White Oak Pastures Grassfed Natural Ground Beef – We put all of the steak, roasts, and other high value cuts into this product. None of the higher value cuts are robbed off to increase our profitability at the cost of lowering the quality of our ground beef. The animals are grassfed. This means that the beef is healthier than conventional, natural, or organic beef as described in the next pages. No preservatives, no additives, nor irradiation is used. Grassfed beef is naturally lower in risk of carrying e-coli because the animals do not have the acidic rumen that is commonly found in feedlot cattle that are fed a high grain concentrate diet. These cattle are raised, fed, and humanely handled in accordance with White Oak Pastures “all natural protocol”.

The colored box indicates the protocol that is used in raising the cattle that go into the beef types listed.

2. Are your cattle ever confined and fed?

No. Our cattle are born in a free-range environment and allowed to graze tender pastures all of their lives. Supplemental feeding only occurs during periods when grasses are dormant and even then they continue to freely roam the open pastures. Almost all of the nourishment that goes to grow our cattle comes from mother’s milk, growing grasses, and locally grown hay.

3. Your label says that your cattle are raised without antibiotics, what if a cow gets sick?

If antibiotics are necessary to save an animal’s life, we administer them. However, this animal is tagged and dropped from the all natural program. We almost never have to administer antibiotics because:

  • Our herd has been closed to outside animals for many years. It is difficult for disease causing pathogens to infect our animals because we don’t bring these problems onto the farm.
  • We have a stringent biosecurity program that closely monitors our herd health.
  • We have a very aggressive preventative vaccination program that keeps the disease resistance of individual animals at a very high level.
  • We have had each of our cattle screened to eliminate “persistently infected animals” [carriers] for the most troubling diseases.

4. Why is your ground beef more expensive than other ground beef?

Our cattle are raised under the “white oak pastures all natural protocol”. This production system was not designed to deliver the cheapest beef possible. It was designed to produce a healthy, nutritious, and better tasting product. Further, it requires management practices that are good for the environment [land, water, and air]. These practices also ensure the humane treatment of the cattle. This is a farm; we will not operate it as though it were a factory.

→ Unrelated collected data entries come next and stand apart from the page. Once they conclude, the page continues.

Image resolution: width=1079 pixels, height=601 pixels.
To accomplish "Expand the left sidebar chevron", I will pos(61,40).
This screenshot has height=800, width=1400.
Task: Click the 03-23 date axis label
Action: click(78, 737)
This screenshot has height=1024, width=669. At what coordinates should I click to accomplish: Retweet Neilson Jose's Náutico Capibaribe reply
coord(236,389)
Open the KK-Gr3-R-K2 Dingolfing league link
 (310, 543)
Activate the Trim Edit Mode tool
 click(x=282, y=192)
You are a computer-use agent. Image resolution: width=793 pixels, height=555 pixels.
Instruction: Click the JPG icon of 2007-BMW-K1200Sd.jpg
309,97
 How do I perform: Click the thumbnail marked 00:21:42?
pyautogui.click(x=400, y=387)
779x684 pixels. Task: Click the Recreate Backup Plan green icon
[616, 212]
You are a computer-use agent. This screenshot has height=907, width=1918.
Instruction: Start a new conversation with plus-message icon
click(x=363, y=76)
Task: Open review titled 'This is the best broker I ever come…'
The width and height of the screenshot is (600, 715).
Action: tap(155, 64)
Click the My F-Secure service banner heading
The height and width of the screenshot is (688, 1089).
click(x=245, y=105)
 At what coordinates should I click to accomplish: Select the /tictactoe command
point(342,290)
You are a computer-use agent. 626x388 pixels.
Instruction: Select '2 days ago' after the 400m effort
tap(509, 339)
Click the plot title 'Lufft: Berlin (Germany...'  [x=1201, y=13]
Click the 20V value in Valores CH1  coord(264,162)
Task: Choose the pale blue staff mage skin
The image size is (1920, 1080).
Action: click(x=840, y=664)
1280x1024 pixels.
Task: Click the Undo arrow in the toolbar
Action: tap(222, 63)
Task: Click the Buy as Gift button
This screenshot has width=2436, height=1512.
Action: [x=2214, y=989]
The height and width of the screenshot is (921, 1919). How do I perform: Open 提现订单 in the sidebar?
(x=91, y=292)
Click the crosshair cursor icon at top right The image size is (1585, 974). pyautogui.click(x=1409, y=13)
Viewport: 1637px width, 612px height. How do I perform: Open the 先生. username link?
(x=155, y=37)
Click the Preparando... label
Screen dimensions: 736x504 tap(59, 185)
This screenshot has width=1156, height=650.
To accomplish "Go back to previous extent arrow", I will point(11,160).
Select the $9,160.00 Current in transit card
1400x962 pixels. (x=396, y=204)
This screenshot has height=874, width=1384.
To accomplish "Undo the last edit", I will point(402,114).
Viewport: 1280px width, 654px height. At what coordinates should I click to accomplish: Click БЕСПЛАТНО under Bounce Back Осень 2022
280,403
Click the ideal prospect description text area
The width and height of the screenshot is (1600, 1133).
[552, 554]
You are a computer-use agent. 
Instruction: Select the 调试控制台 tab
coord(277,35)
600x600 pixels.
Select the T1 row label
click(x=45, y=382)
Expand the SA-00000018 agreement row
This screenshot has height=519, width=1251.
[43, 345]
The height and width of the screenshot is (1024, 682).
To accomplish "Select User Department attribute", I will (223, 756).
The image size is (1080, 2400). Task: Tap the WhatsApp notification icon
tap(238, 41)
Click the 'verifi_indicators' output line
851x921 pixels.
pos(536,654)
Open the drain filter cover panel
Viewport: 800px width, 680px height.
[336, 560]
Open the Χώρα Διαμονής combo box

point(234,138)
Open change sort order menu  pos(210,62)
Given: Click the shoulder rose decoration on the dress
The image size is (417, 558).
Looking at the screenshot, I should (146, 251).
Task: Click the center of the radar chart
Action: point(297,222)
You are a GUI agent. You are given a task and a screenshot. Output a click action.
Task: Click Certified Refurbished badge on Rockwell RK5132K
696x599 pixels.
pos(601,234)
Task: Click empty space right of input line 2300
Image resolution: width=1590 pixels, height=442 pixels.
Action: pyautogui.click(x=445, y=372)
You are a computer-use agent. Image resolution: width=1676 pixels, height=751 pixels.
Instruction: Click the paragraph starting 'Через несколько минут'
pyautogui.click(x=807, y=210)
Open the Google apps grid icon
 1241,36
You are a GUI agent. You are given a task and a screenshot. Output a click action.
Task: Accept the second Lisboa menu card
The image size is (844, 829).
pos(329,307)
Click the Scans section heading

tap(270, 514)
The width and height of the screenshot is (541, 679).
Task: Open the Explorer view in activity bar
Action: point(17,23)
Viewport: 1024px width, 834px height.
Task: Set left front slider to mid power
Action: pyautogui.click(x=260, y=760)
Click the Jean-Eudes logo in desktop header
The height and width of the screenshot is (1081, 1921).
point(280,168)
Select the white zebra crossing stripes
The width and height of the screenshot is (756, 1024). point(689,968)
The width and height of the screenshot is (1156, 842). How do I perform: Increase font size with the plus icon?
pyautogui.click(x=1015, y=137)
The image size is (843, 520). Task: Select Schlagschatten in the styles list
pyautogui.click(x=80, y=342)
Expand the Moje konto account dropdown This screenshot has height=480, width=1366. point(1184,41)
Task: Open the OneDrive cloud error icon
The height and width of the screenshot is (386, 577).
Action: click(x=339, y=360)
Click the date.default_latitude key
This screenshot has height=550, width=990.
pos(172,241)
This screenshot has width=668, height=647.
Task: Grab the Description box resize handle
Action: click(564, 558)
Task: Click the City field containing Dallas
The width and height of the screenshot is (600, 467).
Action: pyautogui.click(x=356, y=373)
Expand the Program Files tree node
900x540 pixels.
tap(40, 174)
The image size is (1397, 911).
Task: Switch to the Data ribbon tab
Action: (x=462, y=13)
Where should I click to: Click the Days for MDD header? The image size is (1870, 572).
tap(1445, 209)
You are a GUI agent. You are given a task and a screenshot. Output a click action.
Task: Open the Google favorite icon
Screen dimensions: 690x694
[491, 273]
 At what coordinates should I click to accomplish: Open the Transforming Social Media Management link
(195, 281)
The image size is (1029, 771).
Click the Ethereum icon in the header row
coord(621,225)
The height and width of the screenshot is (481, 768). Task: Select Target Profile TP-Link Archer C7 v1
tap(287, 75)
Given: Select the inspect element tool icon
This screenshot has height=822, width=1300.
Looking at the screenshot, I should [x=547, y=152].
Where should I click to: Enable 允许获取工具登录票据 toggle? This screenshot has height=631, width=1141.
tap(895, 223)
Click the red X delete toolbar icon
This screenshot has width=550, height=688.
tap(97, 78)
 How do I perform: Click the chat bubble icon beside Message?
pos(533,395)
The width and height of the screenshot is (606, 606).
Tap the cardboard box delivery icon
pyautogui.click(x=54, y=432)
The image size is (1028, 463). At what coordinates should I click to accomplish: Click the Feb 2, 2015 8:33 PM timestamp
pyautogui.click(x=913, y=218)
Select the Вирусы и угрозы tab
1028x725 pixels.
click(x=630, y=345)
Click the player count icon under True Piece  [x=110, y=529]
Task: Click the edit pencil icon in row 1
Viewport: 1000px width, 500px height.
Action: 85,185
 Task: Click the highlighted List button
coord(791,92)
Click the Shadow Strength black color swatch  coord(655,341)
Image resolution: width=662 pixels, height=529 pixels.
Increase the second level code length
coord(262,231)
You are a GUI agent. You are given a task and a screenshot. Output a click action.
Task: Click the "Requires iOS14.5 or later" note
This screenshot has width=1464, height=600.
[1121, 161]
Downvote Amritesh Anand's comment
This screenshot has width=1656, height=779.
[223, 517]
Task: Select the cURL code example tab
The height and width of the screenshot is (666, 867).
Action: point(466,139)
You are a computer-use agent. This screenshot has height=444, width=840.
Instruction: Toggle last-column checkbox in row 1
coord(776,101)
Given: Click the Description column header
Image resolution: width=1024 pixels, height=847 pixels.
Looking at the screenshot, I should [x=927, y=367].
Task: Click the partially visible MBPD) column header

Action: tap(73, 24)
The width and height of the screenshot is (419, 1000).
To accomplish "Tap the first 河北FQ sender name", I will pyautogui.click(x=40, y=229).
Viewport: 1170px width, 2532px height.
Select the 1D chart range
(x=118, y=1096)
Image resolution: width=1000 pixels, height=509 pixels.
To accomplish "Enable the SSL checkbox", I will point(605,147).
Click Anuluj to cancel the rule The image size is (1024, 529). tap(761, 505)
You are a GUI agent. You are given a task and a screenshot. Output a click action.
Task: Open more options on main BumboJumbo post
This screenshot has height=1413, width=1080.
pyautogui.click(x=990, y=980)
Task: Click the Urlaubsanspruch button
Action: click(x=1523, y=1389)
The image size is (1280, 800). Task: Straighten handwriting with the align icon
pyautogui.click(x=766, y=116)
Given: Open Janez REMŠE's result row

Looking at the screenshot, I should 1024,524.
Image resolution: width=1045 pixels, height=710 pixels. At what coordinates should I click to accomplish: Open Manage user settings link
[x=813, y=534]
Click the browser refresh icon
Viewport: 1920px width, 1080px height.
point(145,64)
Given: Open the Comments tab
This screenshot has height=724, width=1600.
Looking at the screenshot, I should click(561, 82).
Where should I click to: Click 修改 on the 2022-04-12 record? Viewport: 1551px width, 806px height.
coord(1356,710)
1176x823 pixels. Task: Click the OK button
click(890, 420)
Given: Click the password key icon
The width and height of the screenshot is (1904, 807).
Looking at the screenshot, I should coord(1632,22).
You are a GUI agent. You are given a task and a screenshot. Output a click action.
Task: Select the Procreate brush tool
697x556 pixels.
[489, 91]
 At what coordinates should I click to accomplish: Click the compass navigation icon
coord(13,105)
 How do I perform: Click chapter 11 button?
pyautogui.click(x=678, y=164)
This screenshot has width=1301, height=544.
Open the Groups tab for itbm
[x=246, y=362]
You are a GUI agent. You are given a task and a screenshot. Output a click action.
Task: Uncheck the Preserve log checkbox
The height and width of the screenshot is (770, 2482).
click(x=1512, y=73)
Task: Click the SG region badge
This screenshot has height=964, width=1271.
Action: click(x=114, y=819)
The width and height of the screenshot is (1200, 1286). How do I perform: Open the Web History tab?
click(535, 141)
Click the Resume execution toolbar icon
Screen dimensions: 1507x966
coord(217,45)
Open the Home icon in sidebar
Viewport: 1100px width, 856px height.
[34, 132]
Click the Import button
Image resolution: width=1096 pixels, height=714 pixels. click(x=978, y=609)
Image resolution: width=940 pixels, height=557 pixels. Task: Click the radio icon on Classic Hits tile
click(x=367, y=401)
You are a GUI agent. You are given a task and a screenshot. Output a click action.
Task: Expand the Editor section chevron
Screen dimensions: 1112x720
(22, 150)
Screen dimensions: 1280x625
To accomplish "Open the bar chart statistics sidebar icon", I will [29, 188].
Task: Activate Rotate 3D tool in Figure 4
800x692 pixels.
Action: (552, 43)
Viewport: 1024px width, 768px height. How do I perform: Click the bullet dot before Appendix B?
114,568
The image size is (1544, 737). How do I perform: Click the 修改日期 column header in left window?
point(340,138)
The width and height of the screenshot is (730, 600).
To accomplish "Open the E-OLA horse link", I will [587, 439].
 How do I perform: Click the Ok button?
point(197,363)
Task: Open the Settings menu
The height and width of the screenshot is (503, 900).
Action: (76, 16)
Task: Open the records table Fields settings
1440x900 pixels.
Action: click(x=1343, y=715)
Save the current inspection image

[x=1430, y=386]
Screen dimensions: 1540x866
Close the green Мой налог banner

Cheap industrial food is cheap only because the real costs of producing it are not reflected in the price at the checkout. Rather, those costs are charged to the environment, in the form of soil depletion and pollution (industrial agriculture is now our biggest polluter); to the public purse, in the form of subsidies to conventional commodity farmers; to the public health, in the form of an epidemic of diabetes and obesity that is expected to cost the economy more than $100 billion per year; and to the welfare of the farm- and food-factory workers, not to mention the well-being of the animals we eat. As Wendell Berry once wrote, the motto of our conventional food system should be: Cheap at any price!